11. Development issues – Lack of functional/technical expertise, training, common development environment, technology stack, to name some. Developers taking shortcuts and creating redundant software by ignoring published standards cause dual maintenance which is a known common source of bugs. Lack of coordination between Business analysts (BA) and developers during development and unit testing phase. Using informal discussions, rather than formal, approved and signed documents as basis for development.
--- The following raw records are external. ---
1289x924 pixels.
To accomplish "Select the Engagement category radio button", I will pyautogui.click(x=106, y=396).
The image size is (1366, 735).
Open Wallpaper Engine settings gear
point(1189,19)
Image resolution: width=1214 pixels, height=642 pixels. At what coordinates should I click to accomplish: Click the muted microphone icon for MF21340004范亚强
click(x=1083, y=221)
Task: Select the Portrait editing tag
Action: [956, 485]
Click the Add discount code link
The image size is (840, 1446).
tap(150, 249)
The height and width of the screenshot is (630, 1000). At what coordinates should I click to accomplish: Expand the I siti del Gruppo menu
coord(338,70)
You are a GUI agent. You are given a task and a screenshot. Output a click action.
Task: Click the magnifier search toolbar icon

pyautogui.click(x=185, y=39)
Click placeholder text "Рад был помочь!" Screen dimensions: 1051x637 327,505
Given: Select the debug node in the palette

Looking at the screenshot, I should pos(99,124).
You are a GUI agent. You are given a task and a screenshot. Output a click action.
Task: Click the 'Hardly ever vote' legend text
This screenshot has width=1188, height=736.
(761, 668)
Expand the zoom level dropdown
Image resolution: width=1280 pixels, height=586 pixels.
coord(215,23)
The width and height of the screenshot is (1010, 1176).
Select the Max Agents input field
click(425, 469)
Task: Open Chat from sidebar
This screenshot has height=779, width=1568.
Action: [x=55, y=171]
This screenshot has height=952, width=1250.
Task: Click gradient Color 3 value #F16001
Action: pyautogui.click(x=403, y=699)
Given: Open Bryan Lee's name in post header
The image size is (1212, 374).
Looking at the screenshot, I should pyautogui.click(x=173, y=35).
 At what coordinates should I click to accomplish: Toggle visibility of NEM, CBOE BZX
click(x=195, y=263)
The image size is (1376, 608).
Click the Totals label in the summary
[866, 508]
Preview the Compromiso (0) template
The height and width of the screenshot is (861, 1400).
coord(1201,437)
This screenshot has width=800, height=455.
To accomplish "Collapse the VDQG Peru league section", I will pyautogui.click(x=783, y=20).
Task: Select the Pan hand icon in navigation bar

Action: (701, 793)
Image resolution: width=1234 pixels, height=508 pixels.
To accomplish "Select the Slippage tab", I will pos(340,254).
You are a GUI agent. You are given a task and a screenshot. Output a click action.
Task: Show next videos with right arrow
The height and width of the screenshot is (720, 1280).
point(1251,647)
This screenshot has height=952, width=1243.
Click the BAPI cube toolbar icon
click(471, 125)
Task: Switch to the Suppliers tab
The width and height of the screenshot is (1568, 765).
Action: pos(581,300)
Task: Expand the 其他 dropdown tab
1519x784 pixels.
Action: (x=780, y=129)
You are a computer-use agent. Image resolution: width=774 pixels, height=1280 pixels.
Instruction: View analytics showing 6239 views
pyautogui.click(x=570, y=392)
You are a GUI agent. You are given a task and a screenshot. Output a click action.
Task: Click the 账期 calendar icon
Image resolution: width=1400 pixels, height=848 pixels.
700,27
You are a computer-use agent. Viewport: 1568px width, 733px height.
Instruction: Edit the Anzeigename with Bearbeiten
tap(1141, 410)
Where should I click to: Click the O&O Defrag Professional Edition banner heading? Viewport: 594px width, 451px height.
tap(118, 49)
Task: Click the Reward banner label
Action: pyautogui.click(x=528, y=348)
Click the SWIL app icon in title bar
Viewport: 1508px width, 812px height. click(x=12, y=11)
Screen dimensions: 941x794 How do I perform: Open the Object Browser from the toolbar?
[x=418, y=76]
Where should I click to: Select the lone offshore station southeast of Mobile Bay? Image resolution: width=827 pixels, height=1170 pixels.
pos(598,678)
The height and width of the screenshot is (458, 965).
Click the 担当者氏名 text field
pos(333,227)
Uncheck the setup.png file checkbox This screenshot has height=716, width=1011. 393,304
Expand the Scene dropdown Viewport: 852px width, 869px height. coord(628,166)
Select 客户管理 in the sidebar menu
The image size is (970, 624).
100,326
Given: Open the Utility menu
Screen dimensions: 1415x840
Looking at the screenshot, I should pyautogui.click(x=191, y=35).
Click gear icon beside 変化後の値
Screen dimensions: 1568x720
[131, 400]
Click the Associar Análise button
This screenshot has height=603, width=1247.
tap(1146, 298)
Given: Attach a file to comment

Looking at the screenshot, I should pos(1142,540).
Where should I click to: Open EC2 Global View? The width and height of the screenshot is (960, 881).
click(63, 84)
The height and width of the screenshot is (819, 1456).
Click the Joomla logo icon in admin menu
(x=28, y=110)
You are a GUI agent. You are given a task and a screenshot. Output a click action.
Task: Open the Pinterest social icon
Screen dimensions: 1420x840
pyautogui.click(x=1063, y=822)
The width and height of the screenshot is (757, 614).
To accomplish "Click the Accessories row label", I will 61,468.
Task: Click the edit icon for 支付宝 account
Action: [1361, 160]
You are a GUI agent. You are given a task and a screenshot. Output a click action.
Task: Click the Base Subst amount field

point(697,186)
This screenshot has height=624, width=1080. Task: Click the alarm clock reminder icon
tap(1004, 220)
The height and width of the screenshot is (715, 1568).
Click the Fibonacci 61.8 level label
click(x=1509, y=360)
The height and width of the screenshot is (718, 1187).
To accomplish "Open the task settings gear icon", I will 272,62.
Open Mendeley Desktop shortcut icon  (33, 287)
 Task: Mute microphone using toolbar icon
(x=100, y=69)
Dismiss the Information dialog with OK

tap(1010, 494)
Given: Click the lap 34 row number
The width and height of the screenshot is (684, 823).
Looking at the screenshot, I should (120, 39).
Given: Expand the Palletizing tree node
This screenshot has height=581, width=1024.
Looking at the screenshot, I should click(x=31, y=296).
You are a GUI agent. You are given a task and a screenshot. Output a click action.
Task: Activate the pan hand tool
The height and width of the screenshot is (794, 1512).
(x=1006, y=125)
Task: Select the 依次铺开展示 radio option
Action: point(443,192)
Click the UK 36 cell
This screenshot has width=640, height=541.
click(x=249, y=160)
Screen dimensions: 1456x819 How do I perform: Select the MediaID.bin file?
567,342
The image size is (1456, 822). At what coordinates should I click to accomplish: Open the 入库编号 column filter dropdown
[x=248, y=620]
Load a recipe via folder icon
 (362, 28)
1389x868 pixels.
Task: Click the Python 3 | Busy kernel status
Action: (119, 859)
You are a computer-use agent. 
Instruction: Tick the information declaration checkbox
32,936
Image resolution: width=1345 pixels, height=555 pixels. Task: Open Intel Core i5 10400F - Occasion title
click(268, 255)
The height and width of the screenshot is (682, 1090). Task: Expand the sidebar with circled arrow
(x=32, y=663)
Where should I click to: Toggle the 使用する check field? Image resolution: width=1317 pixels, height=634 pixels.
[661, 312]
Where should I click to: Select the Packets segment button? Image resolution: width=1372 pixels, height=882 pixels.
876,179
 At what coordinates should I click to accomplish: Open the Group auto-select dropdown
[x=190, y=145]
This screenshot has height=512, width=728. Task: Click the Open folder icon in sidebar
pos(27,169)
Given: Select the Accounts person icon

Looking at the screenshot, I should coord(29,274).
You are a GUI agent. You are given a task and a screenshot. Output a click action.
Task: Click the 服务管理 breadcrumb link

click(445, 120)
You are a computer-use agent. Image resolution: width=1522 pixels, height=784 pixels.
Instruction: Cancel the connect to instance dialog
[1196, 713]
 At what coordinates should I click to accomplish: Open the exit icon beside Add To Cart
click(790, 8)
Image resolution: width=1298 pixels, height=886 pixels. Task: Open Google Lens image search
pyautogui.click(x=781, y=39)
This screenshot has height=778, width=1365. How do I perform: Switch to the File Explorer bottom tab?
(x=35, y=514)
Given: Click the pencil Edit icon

Developers suffering from tunnel vision syndrome, lack overall solution knowledge and cannot do proper impact analysis during design and change requests, there by introducing bugs.

12. Integration issues – Unit and functional testing done in an isolated fashion rather than in an integrated system environment can cause severe issues which may only be caught later in QA cycle at which point, the cost of fix is much higher.

13. Communication breakdown – Lack of prompt dissemination about project status, open issues, milestones, and action items will surely cause confusion, loss of confidence on outcome.

14. Solution delivery issues – Delivered content did not meet approved scope, has obvious gaps due to missed requirements, does not have logical business flow, suffers from poor presentation (user interface), is non-user friendly, has too many bugs, is unstable, does not scale well on high volume data, has poor user response time, installation and/or patching process is difficult or takes unacceptably long time.

15. Insufficient User training – Users may be confused or unable to make full use of the system due to insufficient training, incomplete documentation and helpdesk causing severe dissatisfaction, negative perception about solution even when it meets the business needs completely as per project goals.

16. Wrong Mindset – A work culture and atmosphere where mistakes are routinely accepted as part and parcel of business rather than an exception will only result in more of the same. Quality issues and constant rework will throw all well thought out plans off the track.

While the above list contains many common, well known issues with troubled projects, it is by no means complete. Each project may encounter its own unique set of challenges depending on the industry, company, culture, team, etc… A PM should come up with such a list specific to his/her project.

Remember, the successful execution of the project depends on the PM, and he/she should be in control of it all the time.